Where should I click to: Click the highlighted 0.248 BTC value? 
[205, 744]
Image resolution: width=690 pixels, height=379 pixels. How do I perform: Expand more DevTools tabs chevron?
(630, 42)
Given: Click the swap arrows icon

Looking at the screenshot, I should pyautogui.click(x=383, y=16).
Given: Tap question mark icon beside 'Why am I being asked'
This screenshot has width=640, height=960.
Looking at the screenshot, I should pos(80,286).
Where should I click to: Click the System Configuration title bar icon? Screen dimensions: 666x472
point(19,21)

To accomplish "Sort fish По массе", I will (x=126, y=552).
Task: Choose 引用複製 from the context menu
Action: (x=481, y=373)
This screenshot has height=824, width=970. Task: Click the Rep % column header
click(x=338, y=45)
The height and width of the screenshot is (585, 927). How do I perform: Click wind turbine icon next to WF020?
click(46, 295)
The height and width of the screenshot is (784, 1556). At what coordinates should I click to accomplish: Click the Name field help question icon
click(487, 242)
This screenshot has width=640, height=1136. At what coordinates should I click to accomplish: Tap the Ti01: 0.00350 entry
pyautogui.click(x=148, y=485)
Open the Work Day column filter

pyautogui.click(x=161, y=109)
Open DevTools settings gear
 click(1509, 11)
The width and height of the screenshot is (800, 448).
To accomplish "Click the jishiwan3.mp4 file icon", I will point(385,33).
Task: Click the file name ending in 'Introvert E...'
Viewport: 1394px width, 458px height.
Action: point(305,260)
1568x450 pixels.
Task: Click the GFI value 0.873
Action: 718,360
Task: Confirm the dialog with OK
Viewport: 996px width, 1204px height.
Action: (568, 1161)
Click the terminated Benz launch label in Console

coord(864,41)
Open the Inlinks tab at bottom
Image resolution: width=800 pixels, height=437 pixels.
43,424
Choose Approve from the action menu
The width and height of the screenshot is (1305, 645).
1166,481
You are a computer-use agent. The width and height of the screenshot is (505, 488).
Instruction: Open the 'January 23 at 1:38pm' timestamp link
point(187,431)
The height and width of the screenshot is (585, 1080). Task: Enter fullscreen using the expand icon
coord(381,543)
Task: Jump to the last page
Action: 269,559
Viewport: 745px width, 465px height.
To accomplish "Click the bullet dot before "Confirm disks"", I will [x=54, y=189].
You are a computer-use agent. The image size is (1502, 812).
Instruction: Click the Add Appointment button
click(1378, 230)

════

In full and without edits, repeat the listing above.

• RESPONSE BOX:
Where should I click to: Click the highlighted 0.248 BTC value? 
[205, 744]
Image resolution: width=690 pixels, height=379 pixels. How do I perform: Expand more DevTools tabs chevron?
(630, 42)
Given: Click the swap arrows icon

Looking at the screenshot, I should pyautogui.click(x=383, y=16).
Given: Tap question mark icon beside 'Why am I being asked'
This screenshot has width=640, height=960.
Looking at the screenshot, I should pos(80,286).
Where should I click to: Click the System Configuration title bar icon? Screen dimensions: 666x472
point(19,21)

To accomplish "Sort fish По массе", I will (x=126, y=552).
Task: Choose 引用複製 from the context menu
Action: (x=481, y=373)
This screenshot has height=824, width=970. Task: Click the Rep % column header
click(x=338, y=45)
The height and width of the screenshot is (585, 927). How do I perform: Click wind turbine icon next to WF020?
click(46, 295)
The height and width of the screenshot is (784, 1556). At what coordinates should I click to accomplish: Click the Name field help question icon
click(487, 242)
This screenshot has width=640, height=1136. At what coordinates should I click to accomplish: Tap the Ti01: 0.00350 entry
pyautogui.click(x=148, y=485)
Open the Work Day column filter

pyautogui.click(x=161, y=109)
Open DevTools settings gear
 click(1509, 11)
The width and height of the screenshot is (800, 448).
To accomplish "Click the jishiwan3.mp4 file icon", I will point(385,33).
Task: Click the file name ending in 'Introvert E...'
Viewport: 1394px width, 458px height.
Action: point(305,260)
1568x450 pixels.
Task: Click the GFI value 0.873
Action: 718,360
Task: Confirm the dialog with OK
Viewport: 996px width, 1204px height.
Action: (568, 1161)
Click the terminated Benz launch label in Console

coord(864,41)
Open the Inlinks tab at bottom
Image resolution: width=800 pixels, height=437 pixels.
43,424
Choose Approve from the action menu
The width and height of the screenshot is (1305, 645).
1166,481
You are a computer-use agent. The width and height of the screenshot is (505, 488).
Instruction: Open the 'January 23 at 1:38pm' timestamp link
point(187,431)
The height and width of the screenshot is (585, 1080). Task: Enter fullscreen using the expand icon
coord(381,543)
Task: Jump to the last page
Action: 269,559
Viewport: 745px width, 465px height.
To accomplish "Click the bullet dot before "Confirm disks"", I will [x=54, y=189].
You are a computer-use agent. The image size is (1502, 812).
Instruction: Click the Add Appointment button
click(1378, 230)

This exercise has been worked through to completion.